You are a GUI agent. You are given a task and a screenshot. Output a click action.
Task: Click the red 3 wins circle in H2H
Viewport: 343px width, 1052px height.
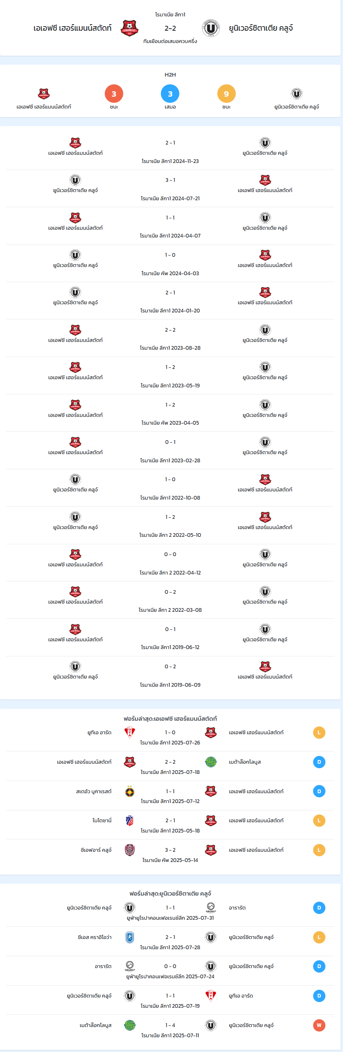pyautogui.click(x=114, y=94)
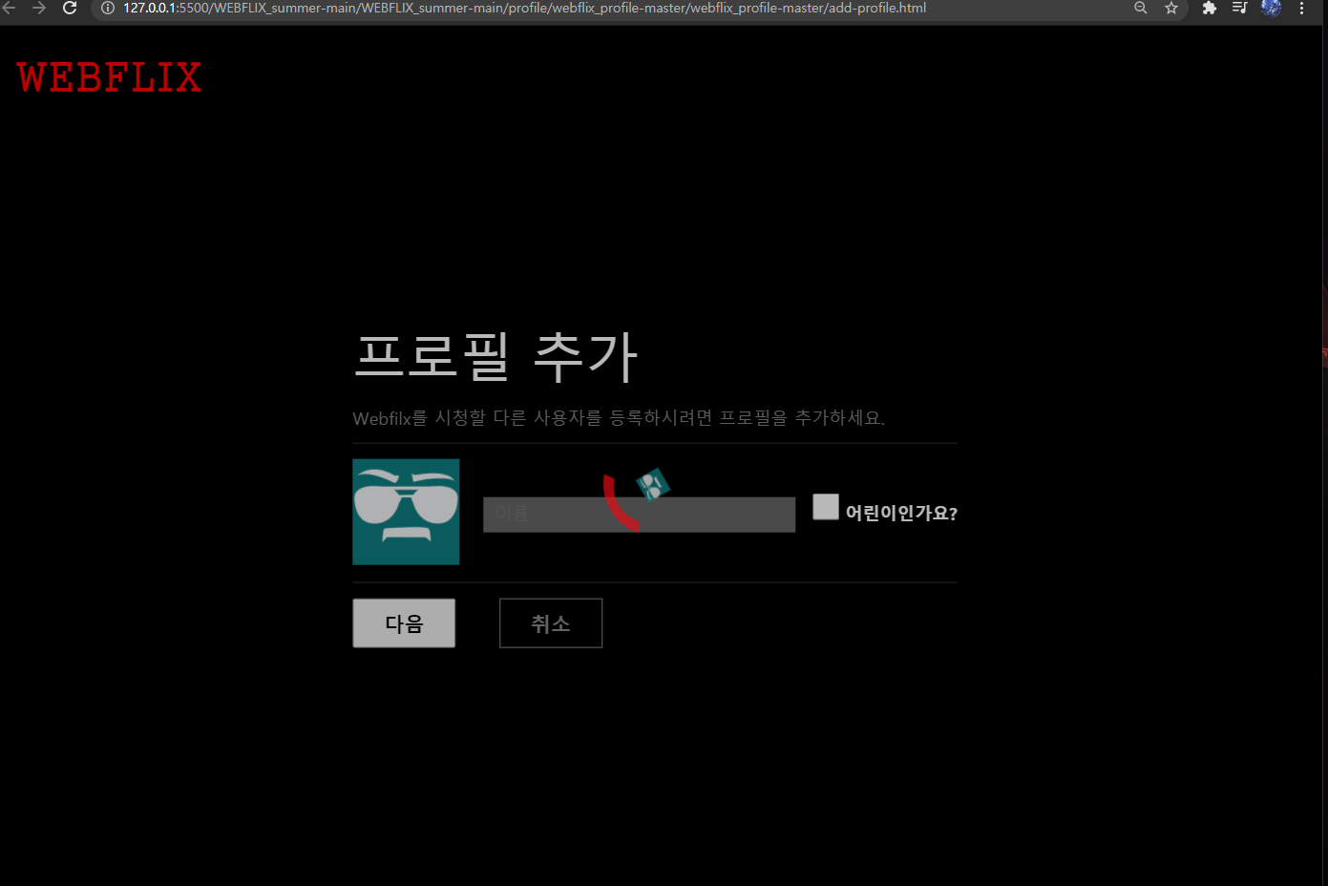Viewport: 1328px width, 886px height.
Task: Click the 다음 button
Action: point(403,622)
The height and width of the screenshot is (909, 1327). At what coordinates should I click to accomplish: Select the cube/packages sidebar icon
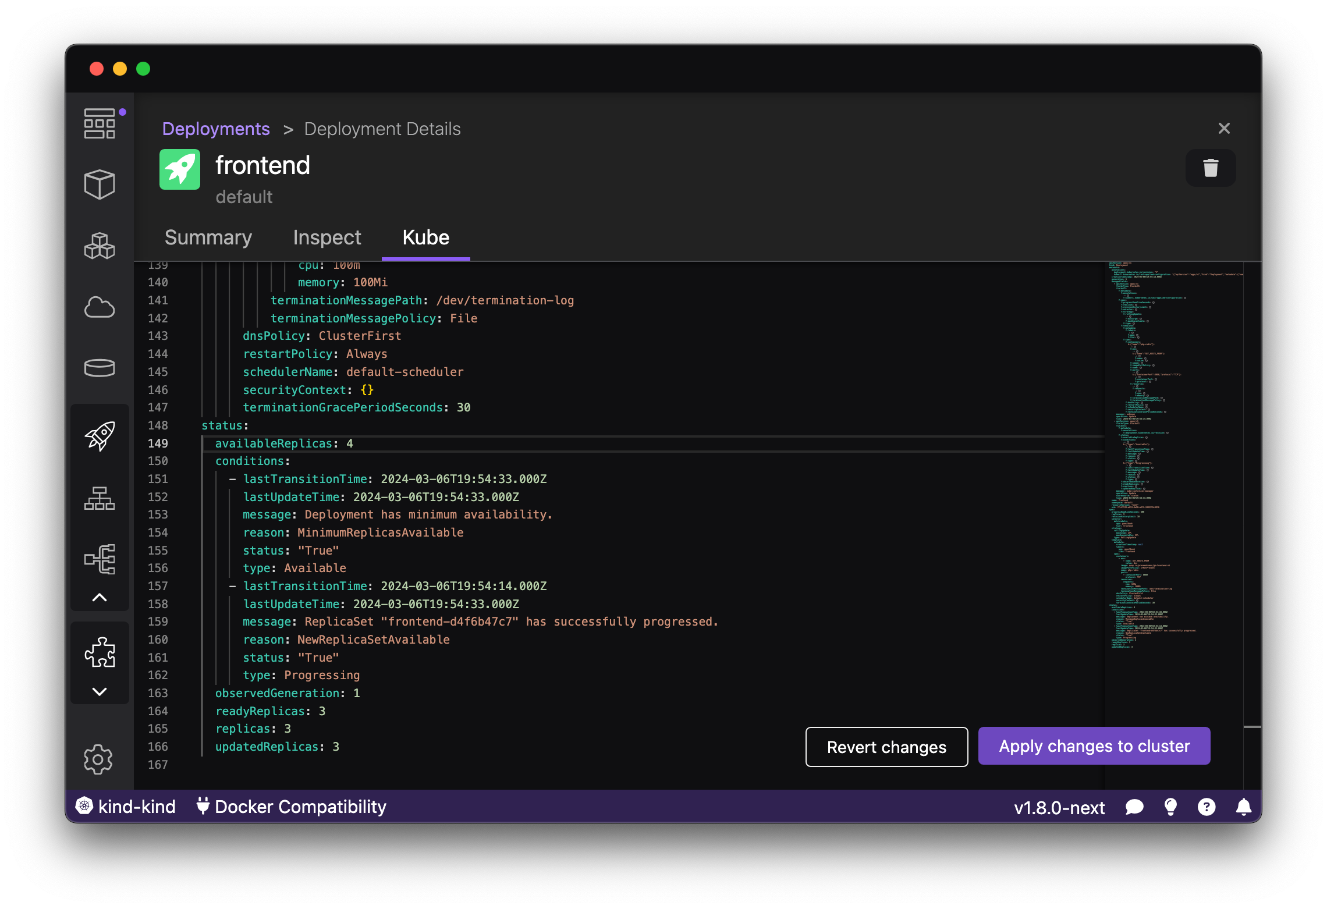point(99,183)
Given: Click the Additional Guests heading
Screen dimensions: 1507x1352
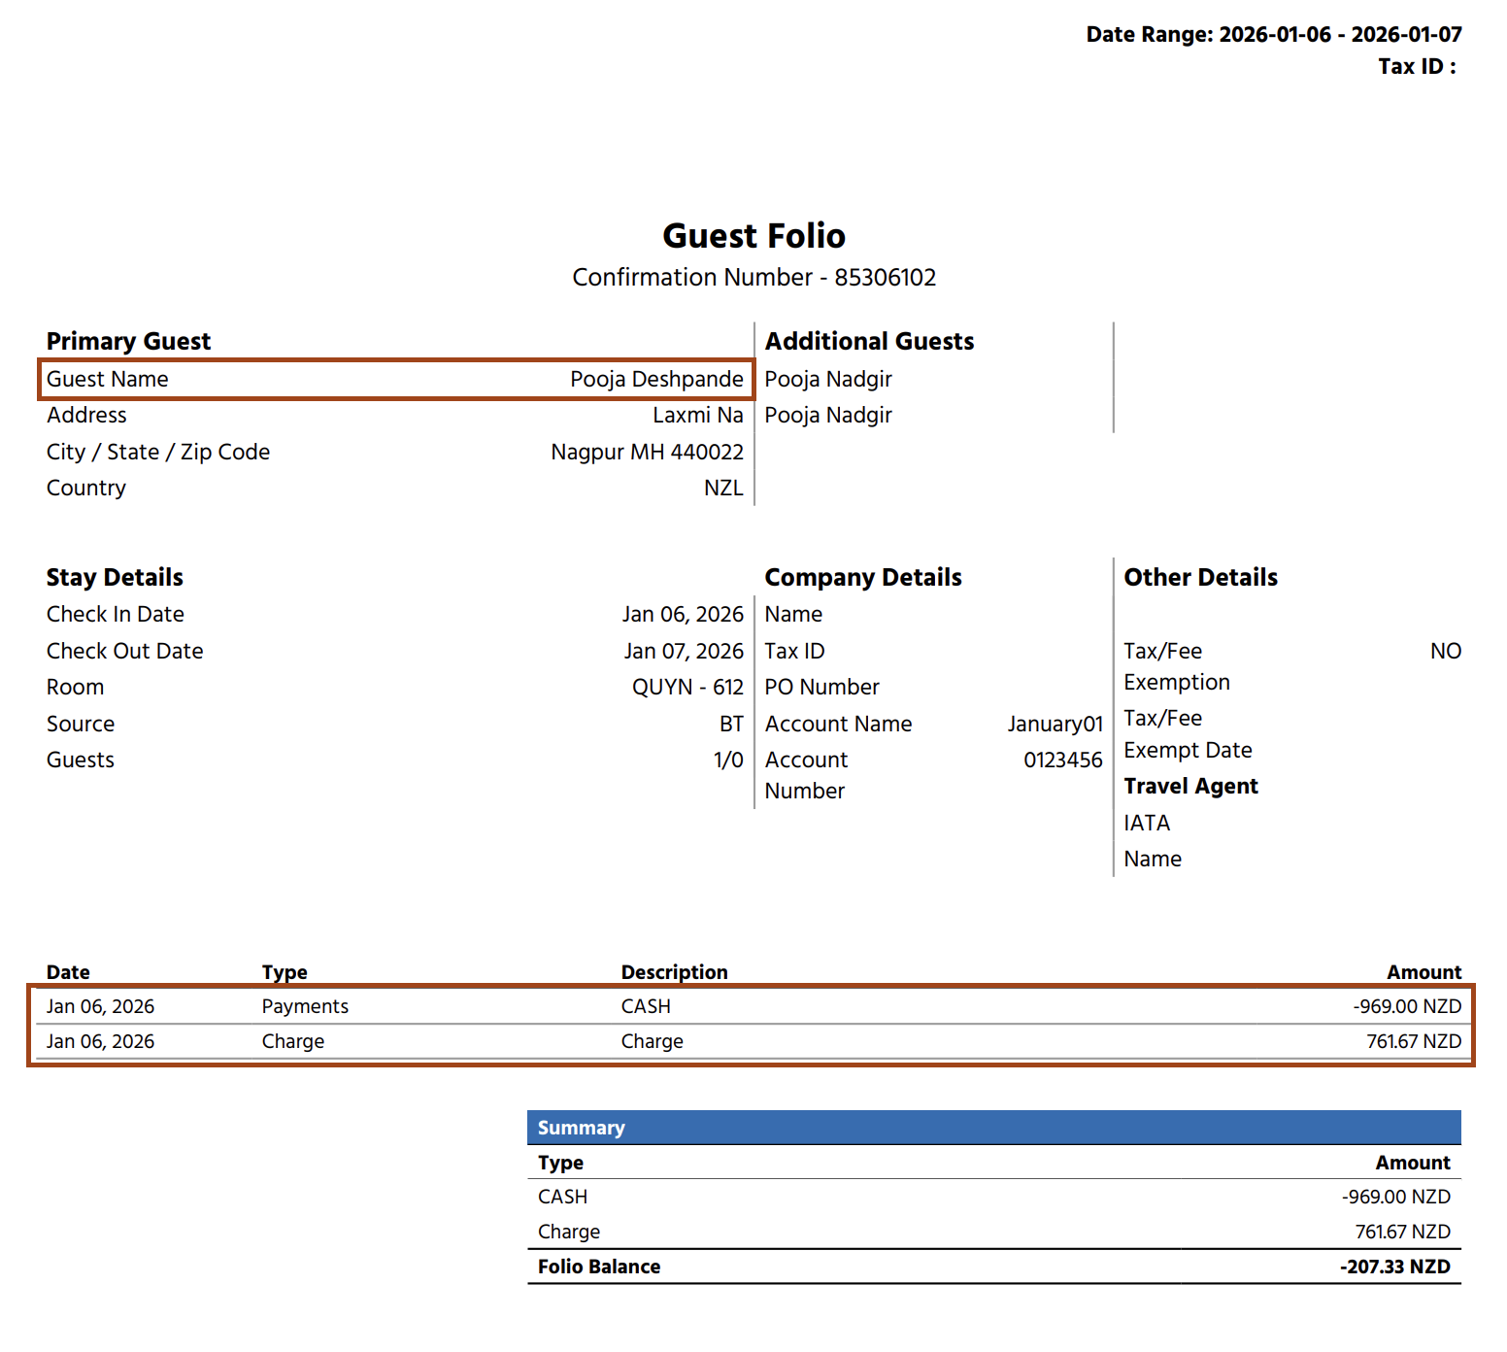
-*-*-
* _Brief_:
Everything from the line containing "Task: Click the red 3 wins circle in H2H" through the end of the data should be printed exactly, line for line, except the pictures.

* _Written solution_:
Task: Click the red 3 wins circle in H2H
Viewport: 343px width, 1052px height.
pyautogui.click(x=114, y=94)
Viewport: 1328px width, 886px height.
Task: Click the 다음 button
Action: point(403,622)
The height and width of the screenshot is (909, 1327). At what coordinates should I click to accomplish: Select the cube/packages sidebar icon
point(99,183)
Given: Click the Additional Guests heading
Screen dimensions: 1507x1352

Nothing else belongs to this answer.